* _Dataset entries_
=====

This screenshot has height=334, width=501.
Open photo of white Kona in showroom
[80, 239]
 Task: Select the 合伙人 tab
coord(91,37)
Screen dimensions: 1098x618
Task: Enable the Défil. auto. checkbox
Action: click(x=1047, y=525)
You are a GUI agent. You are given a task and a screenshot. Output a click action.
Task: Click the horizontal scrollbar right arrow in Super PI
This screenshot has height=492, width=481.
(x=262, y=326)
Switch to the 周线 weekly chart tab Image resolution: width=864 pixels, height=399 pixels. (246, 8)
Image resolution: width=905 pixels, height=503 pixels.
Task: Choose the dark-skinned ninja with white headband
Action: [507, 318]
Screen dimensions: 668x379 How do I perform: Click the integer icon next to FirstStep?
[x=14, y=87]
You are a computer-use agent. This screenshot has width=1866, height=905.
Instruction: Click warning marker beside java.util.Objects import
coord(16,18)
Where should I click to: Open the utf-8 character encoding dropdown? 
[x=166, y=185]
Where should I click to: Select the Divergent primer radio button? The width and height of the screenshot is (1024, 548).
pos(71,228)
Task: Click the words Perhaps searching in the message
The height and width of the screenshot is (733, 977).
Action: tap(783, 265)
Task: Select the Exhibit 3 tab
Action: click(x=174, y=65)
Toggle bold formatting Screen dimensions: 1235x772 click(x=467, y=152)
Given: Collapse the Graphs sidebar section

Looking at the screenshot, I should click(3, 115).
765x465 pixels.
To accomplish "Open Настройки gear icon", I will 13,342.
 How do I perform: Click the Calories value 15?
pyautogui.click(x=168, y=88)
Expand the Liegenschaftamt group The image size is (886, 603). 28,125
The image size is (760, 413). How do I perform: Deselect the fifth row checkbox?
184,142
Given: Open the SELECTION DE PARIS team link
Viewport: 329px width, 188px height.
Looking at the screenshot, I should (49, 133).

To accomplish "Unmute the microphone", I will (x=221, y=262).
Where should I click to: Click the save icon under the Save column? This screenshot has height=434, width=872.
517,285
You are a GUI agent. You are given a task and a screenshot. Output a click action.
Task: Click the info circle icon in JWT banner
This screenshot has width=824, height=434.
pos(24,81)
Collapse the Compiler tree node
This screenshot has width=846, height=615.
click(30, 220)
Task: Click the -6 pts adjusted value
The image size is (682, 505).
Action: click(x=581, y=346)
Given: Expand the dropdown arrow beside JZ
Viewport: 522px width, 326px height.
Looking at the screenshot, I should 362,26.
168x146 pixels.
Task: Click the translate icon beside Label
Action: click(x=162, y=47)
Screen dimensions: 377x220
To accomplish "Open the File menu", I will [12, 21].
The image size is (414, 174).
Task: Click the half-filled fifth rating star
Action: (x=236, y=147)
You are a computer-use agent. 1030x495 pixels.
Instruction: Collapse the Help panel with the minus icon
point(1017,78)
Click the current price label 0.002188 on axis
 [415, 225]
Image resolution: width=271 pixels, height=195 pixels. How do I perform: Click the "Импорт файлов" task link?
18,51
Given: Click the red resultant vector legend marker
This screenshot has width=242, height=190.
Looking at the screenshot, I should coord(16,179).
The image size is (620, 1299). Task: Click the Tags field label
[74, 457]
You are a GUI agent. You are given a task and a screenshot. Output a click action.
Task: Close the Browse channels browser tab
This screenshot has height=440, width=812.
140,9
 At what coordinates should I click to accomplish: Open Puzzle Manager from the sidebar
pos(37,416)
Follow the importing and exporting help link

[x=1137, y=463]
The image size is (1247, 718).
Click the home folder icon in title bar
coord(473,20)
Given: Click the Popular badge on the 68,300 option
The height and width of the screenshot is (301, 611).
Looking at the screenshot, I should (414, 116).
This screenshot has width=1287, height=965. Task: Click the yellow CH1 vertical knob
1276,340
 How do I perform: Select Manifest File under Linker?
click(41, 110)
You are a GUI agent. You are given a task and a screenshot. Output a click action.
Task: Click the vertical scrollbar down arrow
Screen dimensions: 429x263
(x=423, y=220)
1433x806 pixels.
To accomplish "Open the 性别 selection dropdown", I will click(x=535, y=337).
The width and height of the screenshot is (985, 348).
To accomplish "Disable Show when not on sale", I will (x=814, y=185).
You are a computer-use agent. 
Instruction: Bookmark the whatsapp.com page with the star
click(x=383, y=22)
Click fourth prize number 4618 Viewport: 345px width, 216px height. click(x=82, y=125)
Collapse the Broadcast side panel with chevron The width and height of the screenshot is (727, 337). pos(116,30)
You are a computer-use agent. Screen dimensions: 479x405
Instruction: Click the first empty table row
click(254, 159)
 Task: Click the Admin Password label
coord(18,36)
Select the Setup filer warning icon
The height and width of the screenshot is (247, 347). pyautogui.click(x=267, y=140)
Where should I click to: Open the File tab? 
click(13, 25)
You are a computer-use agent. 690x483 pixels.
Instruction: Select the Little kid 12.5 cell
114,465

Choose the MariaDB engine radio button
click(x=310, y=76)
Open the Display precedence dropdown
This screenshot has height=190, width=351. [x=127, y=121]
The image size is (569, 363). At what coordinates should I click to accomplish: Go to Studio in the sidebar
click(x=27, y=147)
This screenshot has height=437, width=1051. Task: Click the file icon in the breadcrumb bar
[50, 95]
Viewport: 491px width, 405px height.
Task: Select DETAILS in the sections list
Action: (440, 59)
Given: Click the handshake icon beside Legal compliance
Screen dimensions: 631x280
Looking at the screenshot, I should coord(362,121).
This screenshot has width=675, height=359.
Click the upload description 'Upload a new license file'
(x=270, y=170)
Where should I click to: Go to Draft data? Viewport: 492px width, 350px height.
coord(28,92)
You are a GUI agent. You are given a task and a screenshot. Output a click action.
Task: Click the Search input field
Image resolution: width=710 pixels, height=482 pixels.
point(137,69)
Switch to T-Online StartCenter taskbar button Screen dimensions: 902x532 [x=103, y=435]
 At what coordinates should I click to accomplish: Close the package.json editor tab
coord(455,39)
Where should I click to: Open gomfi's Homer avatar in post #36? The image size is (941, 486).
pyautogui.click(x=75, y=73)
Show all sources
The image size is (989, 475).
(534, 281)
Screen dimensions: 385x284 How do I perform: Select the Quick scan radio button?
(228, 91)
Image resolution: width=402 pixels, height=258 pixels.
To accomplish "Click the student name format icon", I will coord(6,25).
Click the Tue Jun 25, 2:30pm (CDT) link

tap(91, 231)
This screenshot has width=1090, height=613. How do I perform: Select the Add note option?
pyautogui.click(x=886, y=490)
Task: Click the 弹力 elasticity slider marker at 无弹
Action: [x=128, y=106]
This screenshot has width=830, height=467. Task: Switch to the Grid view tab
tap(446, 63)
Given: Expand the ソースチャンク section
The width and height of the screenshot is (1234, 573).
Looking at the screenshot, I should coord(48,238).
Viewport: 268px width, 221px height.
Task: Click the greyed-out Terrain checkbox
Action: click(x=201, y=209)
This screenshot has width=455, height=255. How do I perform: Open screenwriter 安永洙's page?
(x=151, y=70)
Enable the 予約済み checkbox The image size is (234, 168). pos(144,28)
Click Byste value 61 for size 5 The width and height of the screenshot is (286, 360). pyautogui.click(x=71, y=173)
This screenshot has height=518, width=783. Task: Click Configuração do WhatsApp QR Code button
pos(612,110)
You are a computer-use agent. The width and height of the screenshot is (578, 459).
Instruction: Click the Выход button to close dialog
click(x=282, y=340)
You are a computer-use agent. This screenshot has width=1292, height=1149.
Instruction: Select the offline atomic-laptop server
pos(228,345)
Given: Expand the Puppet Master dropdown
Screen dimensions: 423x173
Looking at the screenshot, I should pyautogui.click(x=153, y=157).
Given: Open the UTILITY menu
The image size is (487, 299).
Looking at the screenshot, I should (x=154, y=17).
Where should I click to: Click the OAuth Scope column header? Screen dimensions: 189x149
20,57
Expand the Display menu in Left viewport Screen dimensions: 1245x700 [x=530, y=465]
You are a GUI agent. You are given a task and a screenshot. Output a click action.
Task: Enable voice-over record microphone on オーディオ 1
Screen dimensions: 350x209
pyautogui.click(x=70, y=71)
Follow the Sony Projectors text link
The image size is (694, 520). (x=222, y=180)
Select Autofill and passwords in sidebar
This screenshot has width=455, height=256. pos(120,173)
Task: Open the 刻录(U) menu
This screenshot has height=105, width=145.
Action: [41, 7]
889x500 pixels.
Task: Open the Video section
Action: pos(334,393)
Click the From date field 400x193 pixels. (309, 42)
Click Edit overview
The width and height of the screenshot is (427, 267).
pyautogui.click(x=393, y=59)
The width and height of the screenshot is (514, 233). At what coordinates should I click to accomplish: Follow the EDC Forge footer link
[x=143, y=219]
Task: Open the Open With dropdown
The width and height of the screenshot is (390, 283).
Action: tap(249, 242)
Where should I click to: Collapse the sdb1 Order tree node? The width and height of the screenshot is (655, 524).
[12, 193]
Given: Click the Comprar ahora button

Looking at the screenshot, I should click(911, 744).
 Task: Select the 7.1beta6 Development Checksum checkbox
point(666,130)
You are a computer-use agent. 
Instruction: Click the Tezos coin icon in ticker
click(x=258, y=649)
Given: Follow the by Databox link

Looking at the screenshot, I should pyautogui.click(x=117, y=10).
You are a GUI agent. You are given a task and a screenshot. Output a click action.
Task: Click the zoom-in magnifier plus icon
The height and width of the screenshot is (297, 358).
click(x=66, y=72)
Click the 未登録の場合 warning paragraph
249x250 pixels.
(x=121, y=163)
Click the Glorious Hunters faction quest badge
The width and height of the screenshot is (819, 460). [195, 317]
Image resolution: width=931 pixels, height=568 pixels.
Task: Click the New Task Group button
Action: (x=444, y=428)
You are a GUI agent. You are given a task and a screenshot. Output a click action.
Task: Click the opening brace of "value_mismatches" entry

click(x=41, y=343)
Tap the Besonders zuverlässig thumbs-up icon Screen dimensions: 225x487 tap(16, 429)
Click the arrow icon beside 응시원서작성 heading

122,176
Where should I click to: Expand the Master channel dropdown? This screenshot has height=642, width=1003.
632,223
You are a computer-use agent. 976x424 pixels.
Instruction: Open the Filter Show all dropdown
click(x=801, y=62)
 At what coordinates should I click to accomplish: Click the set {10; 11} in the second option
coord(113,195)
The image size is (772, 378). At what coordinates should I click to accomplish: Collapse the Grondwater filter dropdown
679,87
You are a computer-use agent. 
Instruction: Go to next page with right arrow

=====

* _Required work_
Repeat the entries above exactly, from the first line through the line containing "has width=1866, height=905.".

* _Answer for the task_
This screenshot has height=334, width=501.
Open photo of white Kona in showroom
[80, 239]
 Task: Select the 合伙人 tab
coord(91,37)
Screen dimensions: 1098x618
Task: Enable the Défil. auto. checkbox
Action: click(x=1047, y=525)
You are a GUI agent. You are given a task and a screenshot. Output a click action.
Task: Click the horizontal scrollbar right arrow in Super PI
This screenshot has height=492, width=481.
(x=262, y=326)
Switch to the 周线 weekly chart tab Image resolution: width=864 pixels, height=399 pixels. (246, 8)
Image resolution: width=905 pixels, height=503 pixels.
Task: Choose the dark-skinned ninja with white headband
Action: [507, 318]
Screen dimensions: 668x379 How do I perform: Click the integer icon next to FirstStep?
[x=14, y=87]
You are a computer-use agent. This screenshot has width=1866, height=905.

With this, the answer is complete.